There are internal parasites like coccidia and Giardia that are not worms. These are one-cell organisms and are also regarded as internal tract parasites. These mentioned parasites can impact your pet in many ways, from simple inflammation to life-threatening conditions when left unattended. As we proceed, we’ll discuss how you can safeguard your dog from these parasites to keep them healthy and free of any health threats.
Five Tips to Protect Your Dog From Internal Parasites
Some parasites can transmit diseases to you and your family. If you suspect your pet has intestinal parasites, do not delay bringing them to an animal emergency hospital to prevent their condition from aggravating. This situation may be a matter of life and death, so instant action is needed.
Fortunately, we have gathered five simple pointers to prevent these parasites from infecting your pet in the first place to protect your family and beloved pet.
1. Never let them drink stagnant water
Stagnant water is a breeding place for Giardia, a parasite that can cause severe diarrhea. Don’t ever let your pets drink from stagnant water or puddles. Always supply them with a fresh and clean water source to prevent them from seeking water elsewhere.

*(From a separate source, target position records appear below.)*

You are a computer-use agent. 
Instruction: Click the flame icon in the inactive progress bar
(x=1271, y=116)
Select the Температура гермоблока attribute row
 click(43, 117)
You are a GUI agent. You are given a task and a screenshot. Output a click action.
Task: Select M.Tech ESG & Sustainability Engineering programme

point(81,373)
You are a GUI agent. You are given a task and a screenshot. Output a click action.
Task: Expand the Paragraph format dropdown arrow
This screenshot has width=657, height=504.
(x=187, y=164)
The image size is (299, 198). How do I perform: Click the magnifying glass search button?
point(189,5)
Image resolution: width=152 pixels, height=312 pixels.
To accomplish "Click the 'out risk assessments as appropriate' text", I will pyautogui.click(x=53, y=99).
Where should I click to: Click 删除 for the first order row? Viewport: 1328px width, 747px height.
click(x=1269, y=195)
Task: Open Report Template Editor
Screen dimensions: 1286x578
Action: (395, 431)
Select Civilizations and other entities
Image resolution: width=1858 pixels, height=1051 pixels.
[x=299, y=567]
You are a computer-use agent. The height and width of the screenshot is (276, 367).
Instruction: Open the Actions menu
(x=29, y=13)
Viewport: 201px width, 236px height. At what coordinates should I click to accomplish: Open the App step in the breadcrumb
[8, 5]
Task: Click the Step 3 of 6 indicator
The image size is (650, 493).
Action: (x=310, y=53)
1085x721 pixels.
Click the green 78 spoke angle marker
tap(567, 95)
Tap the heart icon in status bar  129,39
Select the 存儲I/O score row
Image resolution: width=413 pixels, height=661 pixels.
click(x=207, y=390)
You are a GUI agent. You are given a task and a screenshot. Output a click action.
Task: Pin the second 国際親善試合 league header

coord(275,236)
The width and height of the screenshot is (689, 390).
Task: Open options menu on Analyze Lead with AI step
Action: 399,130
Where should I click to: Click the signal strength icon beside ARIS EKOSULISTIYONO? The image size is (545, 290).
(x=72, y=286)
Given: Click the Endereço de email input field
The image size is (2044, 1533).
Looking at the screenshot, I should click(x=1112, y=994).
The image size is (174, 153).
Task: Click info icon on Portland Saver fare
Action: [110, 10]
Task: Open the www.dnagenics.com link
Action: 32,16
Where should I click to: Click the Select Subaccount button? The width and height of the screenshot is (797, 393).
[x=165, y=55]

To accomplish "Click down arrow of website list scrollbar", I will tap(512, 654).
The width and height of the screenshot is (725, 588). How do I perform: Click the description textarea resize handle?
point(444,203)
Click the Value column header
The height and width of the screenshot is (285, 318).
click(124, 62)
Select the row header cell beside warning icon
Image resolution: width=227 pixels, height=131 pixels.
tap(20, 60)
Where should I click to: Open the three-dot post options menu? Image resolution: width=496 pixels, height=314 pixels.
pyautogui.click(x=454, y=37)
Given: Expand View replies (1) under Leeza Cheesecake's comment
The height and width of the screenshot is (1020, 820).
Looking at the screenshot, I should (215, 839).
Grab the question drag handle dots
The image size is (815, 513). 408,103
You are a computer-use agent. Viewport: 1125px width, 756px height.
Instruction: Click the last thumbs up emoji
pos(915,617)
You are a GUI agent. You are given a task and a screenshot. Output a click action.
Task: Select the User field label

2. Maintain a feces-free yard
Good sanitation is a great way to lower your pet’s exposure to parasites. This means cleaning up after them and removing their feces in the backyard since many internal parasites can spread through contact with feces. Furthermore, a fecal-contaminated lawn can be a source of exposure for months because some parasites can thrive in the soil for a long time.
3. Have your vet do routine fecal checks
Whenever you take your pet to a vet clinic for their puppy vet checkup, always bring a fresh sample of your pet’s stool. The veterinarian can utilize this to check for parasites. Young pets are most susceptible to internal parasites, so guarantee to bring a stool sample to their veterinary examination. It’s also good to get a copy of your puppy’s deworming records from the breeders if you purchased your pet from them. This information is necessary to discuss with your vet.
4. Give them preventative medications
The good news is that there are already available simple-to-administer medications to protect your pet from these pesky internal parasites. Most vets suggest giving these preventatives to your pet year-round. These internal parasite preventatives are usually offered in a dog wellness plan in Sharpsburg.
Consistency is necessary even if you are away or out with your furry buddy for a vacation. If you miss a few doses, contact your veterinarian for advice.
5. Don’t let them eat their feces
Most parasitic worms reside in animals’ feces, and eating poop is a way to pick them up. You can prevent your four-legged friend from consuming their feces by cleaning up their stool instantly or taking them out on a leash in an area where there are feces from other animals.